In Woodside’s recent results report, the company revealed it was considering going much further.
Among its top-priority proposals are construction of a new truck-loading facility at the Pluto LNG plant by the end of 2017, and promoting demand for LNG by local industry.
Those plans are being finalised in the first few months of this year, while the company also mulled mid-scale expansion of the Pluto facility to increase output up to 25 per cent.
Woodside has said it was involved in a joint industry project to further the usage of gas in the Pilbara, including working with manufacturer GE.
LNG-powered shipping is one part of that.
An additional move would be to use the fuel to power locomotives that carry ore from mines to ports, Woodside has said.
About 3.5 billion litres of diesel fuel crosses the wharfs into the Pilbara annually, according to Woodside chief executive Peter Coleman, and a further five billion litres are used on iron ore carriers travelling to destinations such as China.
In LNG terms, that market could be worth 0.5 million tonnes of LNG per annum.
Woodside’s annual production from Western Australia will be about 7.8mtpa once Wheatstone is running at full rate.
Speaking to investors earlier this year, Mr Coleman said this was the real blue-sky opportunity in the marketplace.
There seems to be a broader appetite for moving to natural gas as a fuel in the Pilbara.
Fortescue Metals Group, as an example, built the Fortescue River gas pipeline to connect part of its iron ore processing infrastructure, at the Solomon Hub, to the domestic gas network.
Plans were flagged to make similar moves at the Christmas Creek and Cloudbreak hubs.
Last year, miner Gold Fields opened a new modular-built gas power plant at its Granny Smith mine near Laverton, to move the operation away from diesel.
That used domestic gas through APA Group’s Eastern Goldfields pipeline.
Re-gas
Woodside appears to have been considering using its muscle further downstream for at least a year.

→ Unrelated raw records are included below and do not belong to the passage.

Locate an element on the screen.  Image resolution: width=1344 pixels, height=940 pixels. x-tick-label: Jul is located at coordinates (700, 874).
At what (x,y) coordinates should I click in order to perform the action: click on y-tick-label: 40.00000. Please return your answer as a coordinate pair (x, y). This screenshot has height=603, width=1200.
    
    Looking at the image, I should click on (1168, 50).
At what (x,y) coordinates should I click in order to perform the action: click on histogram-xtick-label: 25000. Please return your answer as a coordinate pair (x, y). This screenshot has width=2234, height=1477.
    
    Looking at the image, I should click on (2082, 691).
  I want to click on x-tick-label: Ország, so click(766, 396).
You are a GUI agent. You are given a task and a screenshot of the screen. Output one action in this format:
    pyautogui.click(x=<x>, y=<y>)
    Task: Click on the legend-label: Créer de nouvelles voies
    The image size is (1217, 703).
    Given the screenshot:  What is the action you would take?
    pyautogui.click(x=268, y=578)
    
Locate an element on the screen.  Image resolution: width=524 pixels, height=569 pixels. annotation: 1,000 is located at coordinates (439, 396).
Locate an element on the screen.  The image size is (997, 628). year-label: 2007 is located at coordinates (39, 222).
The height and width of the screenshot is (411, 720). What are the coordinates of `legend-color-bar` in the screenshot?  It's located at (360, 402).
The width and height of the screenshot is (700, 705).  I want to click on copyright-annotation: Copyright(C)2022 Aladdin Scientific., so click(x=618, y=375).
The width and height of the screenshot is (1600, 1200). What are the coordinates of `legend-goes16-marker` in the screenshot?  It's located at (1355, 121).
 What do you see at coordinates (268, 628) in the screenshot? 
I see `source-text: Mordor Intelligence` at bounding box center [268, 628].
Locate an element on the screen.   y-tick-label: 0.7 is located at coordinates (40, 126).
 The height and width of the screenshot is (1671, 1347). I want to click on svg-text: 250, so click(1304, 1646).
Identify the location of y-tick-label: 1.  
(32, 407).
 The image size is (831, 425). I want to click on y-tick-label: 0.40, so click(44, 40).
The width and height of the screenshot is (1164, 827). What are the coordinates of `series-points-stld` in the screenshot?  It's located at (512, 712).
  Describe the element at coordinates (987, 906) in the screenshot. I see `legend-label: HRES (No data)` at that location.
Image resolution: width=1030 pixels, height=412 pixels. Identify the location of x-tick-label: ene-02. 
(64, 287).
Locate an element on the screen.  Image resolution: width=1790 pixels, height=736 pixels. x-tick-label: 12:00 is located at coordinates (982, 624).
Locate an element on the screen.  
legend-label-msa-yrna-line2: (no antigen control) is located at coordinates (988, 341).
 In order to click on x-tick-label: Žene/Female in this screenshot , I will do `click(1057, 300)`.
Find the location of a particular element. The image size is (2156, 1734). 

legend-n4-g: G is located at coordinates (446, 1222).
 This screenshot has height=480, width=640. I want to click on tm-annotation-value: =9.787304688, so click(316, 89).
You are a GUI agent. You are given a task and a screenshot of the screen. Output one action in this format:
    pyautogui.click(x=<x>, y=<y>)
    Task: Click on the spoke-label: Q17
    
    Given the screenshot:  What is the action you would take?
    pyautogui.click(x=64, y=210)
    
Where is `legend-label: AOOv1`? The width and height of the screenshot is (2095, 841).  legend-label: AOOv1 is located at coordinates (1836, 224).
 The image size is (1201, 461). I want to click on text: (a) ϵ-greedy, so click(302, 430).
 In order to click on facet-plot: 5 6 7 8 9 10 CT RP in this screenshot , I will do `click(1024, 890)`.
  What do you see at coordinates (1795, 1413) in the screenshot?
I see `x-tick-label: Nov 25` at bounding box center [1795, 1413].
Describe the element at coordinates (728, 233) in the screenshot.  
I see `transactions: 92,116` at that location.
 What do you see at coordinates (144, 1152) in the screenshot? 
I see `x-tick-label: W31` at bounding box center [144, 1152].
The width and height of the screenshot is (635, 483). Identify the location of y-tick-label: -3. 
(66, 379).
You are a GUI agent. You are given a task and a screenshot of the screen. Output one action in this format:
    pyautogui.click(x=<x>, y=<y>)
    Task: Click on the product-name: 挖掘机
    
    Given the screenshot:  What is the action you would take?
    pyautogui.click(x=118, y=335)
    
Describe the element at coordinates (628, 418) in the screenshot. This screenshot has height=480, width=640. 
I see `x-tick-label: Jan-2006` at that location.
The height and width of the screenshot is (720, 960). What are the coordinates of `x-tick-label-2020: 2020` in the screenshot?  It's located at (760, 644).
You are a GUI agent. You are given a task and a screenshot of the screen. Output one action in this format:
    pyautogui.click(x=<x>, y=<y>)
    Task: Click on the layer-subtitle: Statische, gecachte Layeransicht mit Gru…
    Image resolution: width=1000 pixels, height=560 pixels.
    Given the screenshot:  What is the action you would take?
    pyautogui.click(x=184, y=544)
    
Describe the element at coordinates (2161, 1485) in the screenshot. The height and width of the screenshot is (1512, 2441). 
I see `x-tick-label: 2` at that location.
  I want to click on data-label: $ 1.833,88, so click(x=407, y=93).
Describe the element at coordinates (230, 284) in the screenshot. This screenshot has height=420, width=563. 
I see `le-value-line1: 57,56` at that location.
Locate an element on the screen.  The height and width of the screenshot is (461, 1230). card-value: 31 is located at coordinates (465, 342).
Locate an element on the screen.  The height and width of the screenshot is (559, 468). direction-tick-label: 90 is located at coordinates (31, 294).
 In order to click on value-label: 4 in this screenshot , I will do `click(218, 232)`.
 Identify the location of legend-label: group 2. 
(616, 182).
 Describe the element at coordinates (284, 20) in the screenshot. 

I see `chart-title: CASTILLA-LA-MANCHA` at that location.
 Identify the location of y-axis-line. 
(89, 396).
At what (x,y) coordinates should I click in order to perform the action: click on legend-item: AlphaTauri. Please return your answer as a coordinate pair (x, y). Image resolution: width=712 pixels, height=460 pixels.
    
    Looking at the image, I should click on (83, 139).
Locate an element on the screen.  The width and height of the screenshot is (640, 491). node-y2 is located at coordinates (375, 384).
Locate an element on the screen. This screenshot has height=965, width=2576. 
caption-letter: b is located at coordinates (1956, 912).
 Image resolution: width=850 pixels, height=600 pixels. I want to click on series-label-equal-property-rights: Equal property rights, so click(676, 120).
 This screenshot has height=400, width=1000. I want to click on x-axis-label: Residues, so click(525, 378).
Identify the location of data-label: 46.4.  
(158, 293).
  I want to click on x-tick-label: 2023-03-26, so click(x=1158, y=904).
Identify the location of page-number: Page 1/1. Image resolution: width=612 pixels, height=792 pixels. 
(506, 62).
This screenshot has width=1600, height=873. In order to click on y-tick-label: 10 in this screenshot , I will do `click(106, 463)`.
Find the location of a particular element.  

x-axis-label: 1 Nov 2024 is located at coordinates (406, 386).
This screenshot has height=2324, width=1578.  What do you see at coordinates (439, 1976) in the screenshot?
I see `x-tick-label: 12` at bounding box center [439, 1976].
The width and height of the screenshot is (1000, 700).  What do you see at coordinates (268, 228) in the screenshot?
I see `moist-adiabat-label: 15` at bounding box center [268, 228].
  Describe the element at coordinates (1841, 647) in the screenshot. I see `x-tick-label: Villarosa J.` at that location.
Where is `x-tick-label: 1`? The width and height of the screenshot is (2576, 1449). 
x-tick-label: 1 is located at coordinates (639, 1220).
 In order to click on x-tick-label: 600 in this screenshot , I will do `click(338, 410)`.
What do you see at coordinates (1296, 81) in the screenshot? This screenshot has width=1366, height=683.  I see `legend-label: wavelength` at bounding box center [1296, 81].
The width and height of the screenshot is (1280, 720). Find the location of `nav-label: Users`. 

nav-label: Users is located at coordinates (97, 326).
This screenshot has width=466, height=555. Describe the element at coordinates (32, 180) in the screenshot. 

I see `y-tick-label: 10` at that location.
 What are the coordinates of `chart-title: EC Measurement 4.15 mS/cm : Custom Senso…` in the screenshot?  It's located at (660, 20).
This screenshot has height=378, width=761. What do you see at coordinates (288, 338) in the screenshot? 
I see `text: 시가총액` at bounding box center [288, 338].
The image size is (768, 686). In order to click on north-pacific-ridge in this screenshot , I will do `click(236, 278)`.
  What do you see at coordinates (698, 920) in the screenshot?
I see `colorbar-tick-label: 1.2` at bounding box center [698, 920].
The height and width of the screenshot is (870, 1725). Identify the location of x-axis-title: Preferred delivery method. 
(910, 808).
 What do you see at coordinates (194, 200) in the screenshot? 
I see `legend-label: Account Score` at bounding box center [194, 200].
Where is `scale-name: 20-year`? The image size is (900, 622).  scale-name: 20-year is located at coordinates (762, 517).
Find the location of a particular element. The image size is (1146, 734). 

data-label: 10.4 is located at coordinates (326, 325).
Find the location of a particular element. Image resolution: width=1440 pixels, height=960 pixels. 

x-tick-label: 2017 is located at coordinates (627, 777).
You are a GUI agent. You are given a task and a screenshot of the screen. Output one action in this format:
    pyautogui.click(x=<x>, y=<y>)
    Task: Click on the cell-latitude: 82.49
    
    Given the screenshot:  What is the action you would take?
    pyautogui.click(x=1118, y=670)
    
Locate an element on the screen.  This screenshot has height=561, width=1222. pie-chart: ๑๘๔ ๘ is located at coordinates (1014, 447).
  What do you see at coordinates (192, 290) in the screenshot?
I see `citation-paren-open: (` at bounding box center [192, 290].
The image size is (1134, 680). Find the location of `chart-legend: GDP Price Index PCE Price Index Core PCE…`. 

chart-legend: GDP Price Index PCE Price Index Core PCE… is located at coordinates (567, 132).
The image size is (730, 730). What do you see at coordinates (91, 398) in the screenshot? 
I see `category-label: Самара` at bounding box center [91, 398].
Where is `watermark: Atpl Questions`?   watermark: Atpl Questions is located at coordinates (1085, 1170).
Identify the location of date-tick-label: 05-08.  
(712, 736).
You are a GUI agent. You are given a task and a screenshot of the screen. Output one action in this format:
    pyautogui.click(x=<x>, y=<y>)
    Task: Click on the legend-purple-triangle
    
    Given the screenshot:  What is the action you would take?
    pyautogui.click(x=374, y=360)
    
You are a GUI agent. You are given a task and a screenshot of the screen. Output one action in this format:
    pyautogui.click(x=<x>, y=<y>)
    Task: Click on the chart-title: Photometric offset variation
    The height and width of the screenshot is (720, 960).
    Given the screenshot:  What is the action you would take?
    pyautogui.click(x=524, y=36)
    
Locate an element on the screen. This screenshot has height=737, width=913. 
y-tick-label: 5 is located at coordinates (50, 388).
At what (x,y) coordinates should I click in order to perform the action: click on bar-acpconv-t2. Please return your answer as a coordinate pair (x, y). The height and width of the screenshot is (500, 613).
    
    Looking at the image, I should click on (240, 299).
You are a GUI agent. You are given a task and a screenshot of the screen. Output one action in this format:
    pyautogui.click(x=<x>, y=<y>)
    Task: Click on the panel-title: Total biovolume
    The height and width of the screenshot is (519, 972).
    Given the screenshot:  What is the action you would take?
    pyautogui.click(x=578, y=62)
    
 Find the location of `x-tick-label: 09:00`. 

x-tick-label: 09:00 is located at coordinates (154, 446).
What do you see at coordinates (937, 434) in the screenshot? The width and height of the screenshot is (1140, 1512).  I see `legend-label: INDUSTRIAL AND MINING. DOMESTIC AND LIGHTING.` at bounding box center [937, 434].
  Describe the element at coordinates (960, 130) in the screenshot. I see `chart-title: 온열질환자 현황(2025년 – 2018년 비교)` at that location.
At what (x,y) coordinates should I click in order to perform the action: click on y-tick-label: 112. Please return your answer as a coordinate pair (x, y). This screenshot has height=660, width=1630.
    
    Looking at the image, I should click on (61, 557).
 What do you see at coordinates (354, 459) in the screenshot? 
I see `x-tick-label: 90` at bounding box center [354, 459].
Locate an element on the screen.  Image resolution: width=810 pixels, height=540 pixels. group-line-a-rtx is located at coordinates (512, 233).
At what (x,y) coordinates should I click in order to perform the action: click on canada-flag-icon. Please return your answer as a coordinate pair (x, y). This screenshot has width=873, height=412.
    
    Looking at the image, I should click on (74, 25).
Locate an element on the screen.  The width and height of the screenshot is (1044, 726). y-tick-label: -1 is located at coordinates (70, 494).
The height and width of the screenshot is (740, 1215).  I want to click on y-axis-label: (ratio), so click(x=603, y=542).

Speaking at the LNG18 conference in April 2016, Mr Coleman flagged the company would look at opportunities to do just that.
Floating re-gasification terminals, which are portable plants to turn LNG back into a usable gas form, were one option he highlighted.
Mr Coleman said the floating option would be a cheap way to enter new markets, where there was often a latent demand for gas that couldn’t be fulfilled because of the high capital cost of permanent terminals, and issues finding counterparties in developing countries.
About 0.5 per cent of global re-gasification capacity was floating a decade ago, while as recently as 2016 it was around 9 per cent.